PASSAGE:
»»

It wasn’t a shock to see ITV’s (LSE: ITV) share price balloon following mid-December’s general election. Its move to 13-month peaks above 150p per share reflected the improved near-term outlook concerning Brexit. And it was hoped this would herald a recovery in advertising budgets.
What is a bit of a surprise to me, though, is investor appetite for ITV has fallen off more recently. Consequently the broadcaster’s shed 10% of its value since the turn of 2020.
I believe, though, that this spate of recent weakness represents a top buying opportunity. The outlook for UK advertising spend still looks pretty robust. And recent data on the subject illustrates this point perfectly.
Ad budgets to rise again!
The Expenditure Report authored by the Advertising Association and marketing research specialist WARC is a much-watched gauge on the health of the domestic ad market. And, fortunately, the latest release leaves broadcasters like ITV with plenty to get excited about.

««

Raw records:
»»

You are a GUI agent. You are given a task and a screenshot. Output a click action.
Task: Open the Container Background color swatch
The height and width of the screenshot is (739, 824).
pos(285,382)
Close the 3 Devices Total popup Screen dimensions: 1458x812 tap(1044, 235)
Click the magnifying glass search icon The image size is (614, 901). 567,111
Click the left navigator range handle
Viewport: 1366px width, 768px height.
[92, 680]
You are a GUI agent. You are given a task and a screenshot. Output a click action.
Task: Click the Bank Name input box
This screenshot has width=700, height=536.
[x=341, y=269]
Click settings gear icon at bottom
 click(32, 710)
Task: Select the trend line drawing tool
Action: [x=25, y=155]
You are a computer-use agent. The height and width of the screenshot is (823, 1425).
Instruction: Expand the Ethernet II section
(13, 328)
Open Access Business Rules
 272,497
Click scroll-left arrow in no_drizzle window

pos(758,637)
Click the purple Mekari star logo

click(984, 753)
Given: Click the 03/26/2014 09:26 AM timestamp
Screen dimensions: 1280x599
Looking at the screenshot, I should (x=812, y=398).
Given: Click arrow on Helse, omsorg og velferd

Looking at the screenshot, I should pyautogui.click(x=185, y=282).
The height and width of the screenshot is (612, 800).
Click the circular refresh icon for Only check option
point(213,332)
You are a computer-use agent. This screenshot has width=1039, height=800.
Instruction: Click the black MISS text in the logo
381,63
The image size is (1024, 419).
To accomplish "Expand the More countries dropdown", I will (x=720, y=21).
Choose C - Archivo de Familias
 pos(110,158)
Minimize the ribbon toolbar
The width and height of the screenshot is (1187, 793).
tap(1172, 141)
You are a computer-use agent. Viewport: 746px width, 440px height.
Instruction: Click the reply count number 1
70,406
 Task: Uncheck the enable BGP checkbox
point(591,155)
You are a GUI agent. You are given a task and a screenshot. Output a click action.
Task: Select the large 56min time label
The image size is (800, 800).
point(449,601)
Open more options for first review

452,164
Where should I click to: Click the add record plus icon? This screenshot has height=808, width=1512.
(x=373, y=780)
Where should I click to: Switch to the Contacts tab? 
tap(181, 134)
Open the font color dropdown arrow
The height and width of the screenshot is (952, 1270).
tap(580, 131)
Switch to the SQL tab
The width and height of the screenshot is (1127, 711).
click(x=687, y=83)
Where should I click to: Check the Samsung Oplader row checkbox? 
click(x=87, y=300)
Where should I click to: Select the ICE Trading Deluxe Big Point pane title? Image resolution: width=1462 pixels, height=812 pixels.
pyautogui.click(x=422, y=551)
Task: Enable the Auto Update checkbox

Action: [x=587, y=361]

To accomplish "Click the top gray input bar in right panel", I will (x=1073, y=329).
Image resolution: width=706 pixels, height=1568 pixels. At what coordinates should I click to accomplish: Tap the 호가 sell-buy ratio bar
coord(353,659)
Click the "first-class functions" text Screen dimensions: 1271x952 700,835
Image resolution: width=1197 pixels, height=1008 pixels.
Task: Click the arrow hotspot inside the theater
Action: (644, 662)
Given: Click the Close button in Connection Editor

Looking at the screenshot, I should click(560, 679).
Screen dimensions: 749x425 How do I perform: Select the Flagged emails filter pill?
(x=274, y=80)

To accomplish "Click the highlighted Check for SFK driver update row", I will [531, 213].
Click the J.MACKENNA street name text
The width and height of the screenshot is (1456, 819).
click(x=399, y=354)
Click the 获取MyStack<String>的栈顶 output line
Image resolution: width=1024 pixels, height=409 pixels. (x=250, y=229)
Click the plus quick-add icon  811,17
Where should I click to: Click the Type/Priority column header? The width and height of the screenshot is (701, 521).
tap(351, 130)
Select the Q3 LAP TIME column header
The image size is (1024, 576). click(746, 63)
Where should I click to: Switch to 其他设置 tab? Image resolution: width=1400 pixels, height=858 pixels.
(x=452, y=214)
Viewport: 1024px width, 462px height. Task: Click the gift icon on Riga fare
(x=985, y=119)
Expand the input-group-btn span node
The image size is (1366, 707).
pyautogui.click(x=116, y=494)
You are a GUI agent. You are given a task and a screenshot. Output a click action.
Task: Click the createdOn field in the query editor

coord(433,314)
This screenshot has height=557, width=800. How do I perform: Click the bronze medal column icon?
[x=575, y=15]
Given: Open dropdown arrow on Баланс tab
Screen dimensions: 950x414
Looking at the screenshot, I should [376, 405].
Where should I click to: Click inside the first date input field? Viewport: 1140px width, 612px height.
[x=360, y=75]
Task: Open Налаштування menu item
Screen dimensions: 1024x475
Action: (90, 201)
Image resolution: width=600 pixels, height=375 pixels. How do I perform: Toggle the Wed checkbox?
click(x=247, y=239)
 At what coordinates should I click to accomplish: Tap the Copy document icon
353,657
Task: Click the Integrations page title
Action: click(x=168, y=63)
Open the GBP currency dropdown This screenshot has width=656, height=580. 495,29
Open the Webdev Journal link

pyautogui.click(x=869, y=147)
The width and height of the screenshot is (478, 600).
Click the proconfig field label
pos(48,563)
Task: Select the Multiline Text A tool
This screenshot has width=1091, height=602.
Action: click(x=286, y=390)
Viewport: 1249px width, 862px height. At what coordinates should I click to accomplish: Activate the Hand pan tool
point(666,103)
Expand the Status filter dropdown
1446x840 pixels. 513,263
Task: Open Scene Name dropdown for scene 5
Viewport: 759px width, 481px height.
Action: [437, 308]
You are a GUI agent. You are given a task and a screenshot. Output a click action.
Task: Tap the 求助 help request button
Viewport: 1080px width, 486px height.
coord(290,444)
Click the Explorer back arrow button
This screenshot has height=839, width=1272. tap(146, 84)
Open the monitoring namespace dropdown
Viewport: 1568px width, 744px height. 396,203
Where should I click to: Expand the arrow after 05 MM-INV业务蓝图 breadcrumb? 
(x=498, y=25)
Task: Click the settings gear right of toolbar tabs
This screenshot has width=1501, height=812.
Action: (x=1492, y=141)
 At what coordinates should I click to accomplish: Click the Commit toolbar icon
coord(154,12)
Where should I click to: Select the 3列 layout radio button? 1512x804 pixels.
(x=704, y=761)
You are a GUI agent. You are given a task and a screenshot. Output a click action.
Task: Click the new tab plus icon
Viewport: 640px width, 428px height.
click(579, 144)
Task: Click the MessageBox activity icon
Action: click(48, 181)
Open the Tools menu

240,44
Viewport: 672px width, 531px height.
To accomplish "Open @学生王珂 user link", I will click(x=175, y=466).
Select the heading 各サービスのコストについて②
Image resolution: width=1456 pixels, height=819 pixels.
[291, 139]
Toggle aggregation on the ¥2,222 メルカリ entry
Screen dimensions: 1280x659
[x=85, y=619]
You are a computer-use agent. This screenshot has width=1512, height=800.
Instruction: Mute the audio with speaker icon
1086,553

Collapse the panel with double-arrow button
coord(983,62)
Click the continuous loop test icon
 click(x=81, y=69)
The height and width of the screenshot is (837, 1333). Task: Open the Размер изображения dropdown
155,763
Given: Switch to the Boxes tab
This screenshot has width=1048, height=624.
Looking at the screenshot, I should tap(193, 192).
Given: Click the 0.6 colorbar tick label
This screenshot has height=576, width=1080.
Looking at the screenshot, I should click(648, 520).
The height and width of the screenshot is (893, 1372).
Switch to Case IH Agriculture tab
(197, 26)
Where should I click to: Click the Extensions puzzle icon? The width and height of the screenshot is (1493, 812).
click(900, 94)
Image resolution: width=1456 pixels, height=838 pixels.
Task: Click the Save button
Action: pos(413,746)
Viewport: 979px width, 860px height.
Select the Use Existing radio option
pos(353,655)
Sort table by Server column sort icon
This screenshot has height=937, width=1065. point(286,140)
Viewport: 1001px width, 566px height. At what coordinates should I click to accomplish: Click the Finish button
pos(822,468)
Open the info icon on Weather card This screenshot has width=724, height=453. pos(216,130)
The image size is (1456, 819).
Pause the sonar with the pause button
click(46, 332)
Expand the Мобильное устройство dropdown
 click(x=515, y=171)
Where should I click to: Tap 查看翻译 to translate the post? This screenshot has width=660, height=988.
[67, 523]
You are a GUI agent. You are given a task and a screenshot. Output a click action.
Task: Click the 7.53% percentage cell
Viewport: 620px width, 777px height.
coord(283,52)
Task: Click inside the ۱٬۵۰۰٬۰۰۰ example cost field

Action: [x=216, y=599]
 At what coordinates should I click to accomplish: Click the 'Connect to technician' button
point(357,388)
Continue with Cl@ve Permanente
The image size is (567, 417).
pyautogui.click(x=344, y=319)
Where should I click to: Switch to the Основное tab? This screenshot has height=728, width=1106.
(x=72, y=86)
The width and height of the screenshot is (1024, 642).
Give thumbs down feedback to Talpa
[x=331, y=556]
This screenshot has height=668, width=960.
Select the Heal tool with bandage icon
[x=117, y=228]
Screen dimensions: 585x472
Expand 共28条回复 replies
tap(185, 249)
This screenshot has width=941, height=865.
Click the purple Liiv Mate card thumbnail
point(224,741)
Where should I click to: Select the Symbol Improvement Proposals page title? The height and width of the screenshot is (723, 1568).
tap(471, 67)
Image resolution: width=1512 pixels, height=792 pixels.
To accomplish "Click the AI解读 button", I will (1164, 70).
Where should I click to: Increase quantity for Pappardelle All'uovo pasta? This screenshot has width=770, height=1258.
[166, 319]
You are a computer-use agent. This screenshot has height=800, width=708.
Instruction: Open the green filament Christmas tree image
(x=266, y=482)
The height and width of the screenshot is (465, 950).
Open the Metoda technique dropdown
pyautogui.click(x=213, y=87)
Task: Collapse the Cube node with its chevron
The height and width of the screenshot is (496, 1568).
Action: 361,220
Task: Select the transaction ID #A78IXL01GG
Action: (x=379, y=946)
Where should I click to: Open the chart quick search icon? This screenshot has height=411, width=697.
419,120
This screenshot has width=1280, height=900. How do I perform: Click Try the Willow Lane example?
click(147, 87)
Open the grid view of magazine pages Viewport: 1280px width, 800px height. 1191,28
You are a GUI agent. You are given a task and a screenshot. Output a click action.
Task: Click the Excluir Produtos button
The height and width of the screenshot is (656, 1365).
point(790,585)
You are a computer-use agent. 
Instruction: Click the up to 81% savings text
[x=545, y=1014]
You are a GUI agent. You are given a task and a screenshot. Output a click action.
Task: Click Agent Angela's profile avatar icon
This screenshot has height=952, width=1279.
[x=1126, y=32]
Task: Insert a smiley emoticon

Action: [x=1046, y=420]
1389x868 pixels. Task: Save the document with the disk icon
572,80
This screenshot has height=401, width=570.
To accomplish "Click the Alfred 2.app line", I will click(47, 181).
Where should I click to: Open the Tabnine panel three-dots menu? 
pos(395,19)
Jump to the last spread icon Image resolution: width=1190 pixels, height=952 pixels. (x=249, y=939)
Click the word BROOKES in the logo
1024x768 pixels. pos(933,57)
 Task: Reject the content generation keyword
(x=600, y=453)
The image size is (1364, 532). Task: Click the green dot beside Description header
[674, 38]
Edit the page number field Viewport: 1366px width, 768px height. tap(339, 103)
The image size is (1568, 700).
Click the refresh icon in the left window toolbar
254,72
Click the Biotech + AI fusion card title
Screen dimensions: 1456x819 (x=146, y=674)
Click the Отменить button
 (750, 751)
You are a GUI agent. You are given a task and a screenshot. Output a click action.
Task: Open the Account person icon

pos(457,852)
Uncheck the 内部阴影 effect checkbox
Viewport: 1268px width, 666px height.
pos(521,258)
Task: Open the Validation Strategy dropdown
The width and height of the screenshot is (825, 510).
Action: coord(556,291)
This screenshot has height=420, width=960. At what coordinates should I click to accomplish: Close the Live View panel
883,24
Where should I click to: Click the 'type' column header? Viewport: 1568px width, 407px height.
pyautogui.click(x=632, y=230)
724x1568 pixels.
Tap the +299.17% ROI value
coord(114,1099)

««

EXERCISE SET:
1. According to the ITV passage, how much of its value has the broadcaster lost since the turn of 2020?
2. Transcribe the ITV passage word for word, between "What is a bit" and "get excited about.", inclusive.
3. Pick up the ITV passage from its last sentence and continue writing it.

RESULTS IN ORDER:
1. 10%

2.
What is a bit of a surprise to me, though, is investor appetite for ITV has fallen off more recently. Consequently the broadcaster’s shed 10% of its value since the turn of 2020.
I believe, though, that this spate of recent weakness represents a top buying opportunity. The outlook for UK advertising spend still looks pretty robust. And recent data on the subject illustrates this point perfectly.
Ad budgets to rise again!
The Expenditure Report authored by the Advertising Association and marketing research specialist WARC is a much-watched gauge on the health of the domestic ad market. And, fortunately, the latest release leaves broadcasters like ITV with plenty to get excited about.

3.
The study suggests total advertising spending in Britain will rise 5.2% in 2020, matching the predicted growth rate for last year. Pleasingly for the broadcasters, television ad budgets are expected to rise 1.7% this year.
This suggests conditions are set to improve markedly for ITV and its television rivals.
The fallout of the Brexit referendum almost four years ago has hammered business confidence more recently and with it, overall marketing spend. Indeed, previous Expenditure reports showed a 0.1% improvement in annual TV ad spend in 2018. And the current edition suggests budgets actually dropped 0.5% in 2019.
Last month’s report is particularly encouraging for ITV, given the massive investment it’s made to improve the ‘ITV Hub’ video on demand (or VOD) platform. The Advertising Association and WARC expects ad revenues in this sub-segment of the media arena to rise at a slower pace in 2020 versus previous years. But expectations of a 14.5% year-on-year improvement in VOD ad sales still provides plenty to cheer.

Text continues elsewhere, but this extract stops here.